- DVD Cover
- Directed by: Upendra
- Written by: Upendra
- Produced by: Kumar Govind
- Starring: Kumar Govind Kashinath
- Cinematography: Ashok Kashyap
- Edited by: R. Janardhan
- Music by: Sadhu Kokila
- Production company: SK Films
- Release date: 3 December 1993;
- Running time: 130 minutes
- Country: India
- Language: Kannada

= Shhh! (film) =

Shhh! is a 1993 Indian Kannada-language horror thriller film written and directed by Upendra. It stars Kumar Govind, Kashinath and Suresh Heblikar, with N.B. Jayaprakash, Shankar Bhatt, Bank Janardhan, Goturi, Mimicri Dayanand, Baby Rashmi, Megha and others in support roles. The film also stars Kashinath and introduced Kumar Govind as mainstream hero. It has a cameo by Upendra as a wannabe actor in police costume. This film went on to be a major commercial success. It created a new trend of thriller movies in Kannada cinema. It was also the debut movie of Sadhu Kokila as an actor and music director.

==Plot==
A young boy comes out of his house at midnight to relieve himself, where he hears some leaves rustling in the distance, and looks up to see what it is. His face suddenly bears an expression of horror, and he screams at the top of his lungs. A few days later, a shooting crew led by veteran Kannada director Kashinath and producer {N.B. Jayaprakash} are on their way to start filming their newly approved film. For shooting, they have selected Onti Mane Estate (Lone House Estate), a lonely estate feared in the vicinity. As they try to find their way, they encounter a series of mishaps, which irritates Kashinath. They arrive at the estate, where they meet the estate owner Nagraj Rao. Nagraj Rao's daughter Bharathi keeps playing hilarious pranks on Kashinath and the film's protagonist Kumar. Kumar is instantly attracted to Bharathi due to her outgoing and charming personality and falls in love with her.
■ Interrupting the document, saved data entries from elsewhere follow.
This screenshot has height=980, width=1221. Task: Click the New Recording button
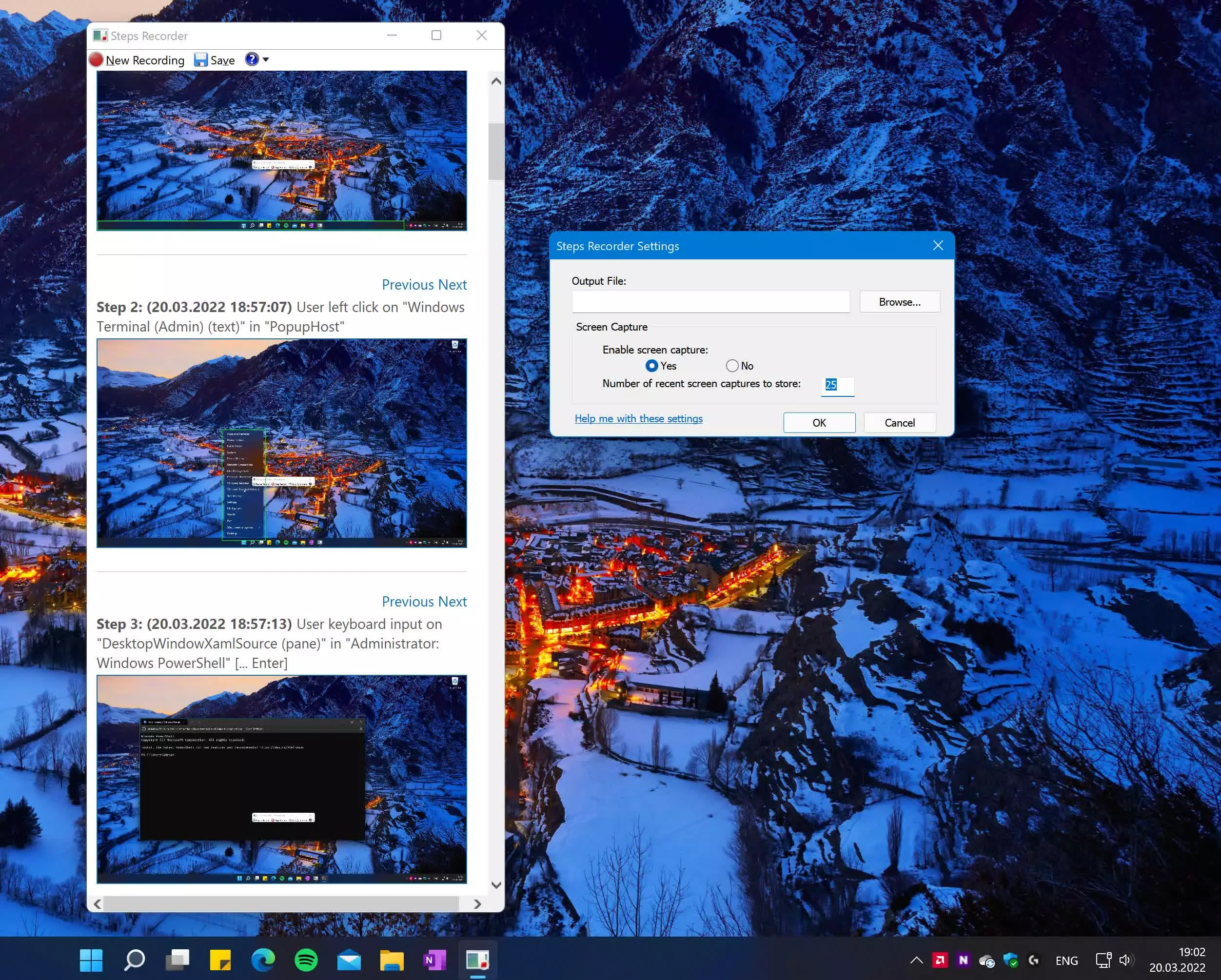pos(137,59)

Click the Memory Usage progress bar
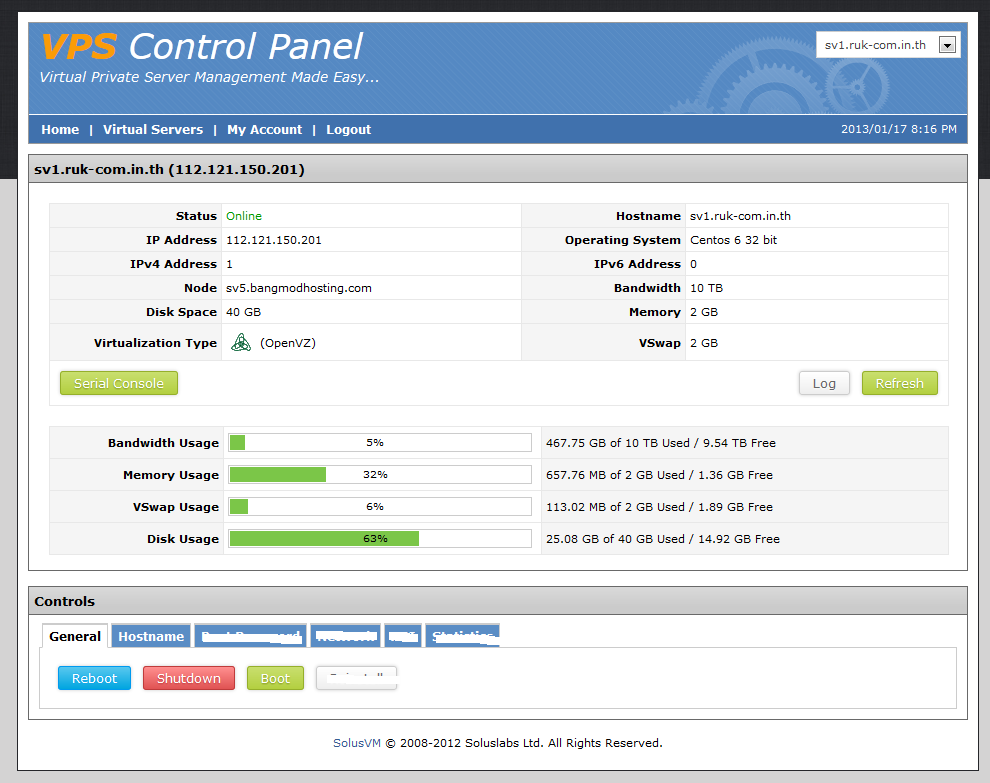click(379, 475)
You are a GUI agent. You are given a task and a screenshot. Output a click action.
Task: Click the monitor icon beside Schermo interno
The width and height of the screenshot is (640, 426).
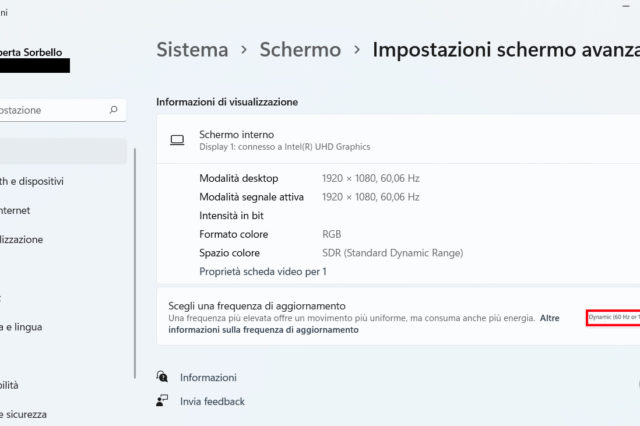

As the shooting progresses, strange events start taking place, where the demon ghost's costume starts smoking in the middle of the night and Kumar witnesses a hooded figure leaving Nagraj Rao's house. When he tries to follow the figure, Rao's brother-in-law stops him and warns him not to roam around the estate at night. A few hours later, a demonic figure (wearing the film's ghost costume) nabs him from behind and carrys him to the top of estate hill which is a dilapidated house. Frightened by his disappearance, Nagaraj Rao's wife lodges a complaint, where SI Kalappa and his perennially drowsy constable take charge of the investigation. A few days later, it is revealed that Nagaraj's wife was the hooded figure and her brother was looking out for her as she had an affair with a local sanyasi Dayananda Swamiji. The same night, as she goes out to meet her lover, she is trailed by the demon. The sanyasi and Nagraj Rao's wife make love. As the sanyasi steps out to fetch water, the demon knocks him out and kidnaps Nagaraj Rao's wife, where he whisks her to the same dilapidated house.

On seeing his family members disappearing one by one, Nagaraj Rao is distraught. Surprisingly, his son Krishna and Bharati least bothered with all these. Later, a top cop accuses Kashinath to be responsible for all murders. It is later revealed that he was just an aspiring actor trying to impress Kashinath with his acting skills. Meanwhile, the police superintendent takes SI Kalappa to task and issues orders to intensify investigations. Tragedy strikes the film crew, when the assistant director is found brutally murdered and the demon's play intensifies with many supernatural occurrences, making the people believe that a ghost is indeed haunted the estate. As Kumar and Kashinath try to demystify the deaths, they find holes and trenches dug in sporadic parts of the estate, leaving them confounded.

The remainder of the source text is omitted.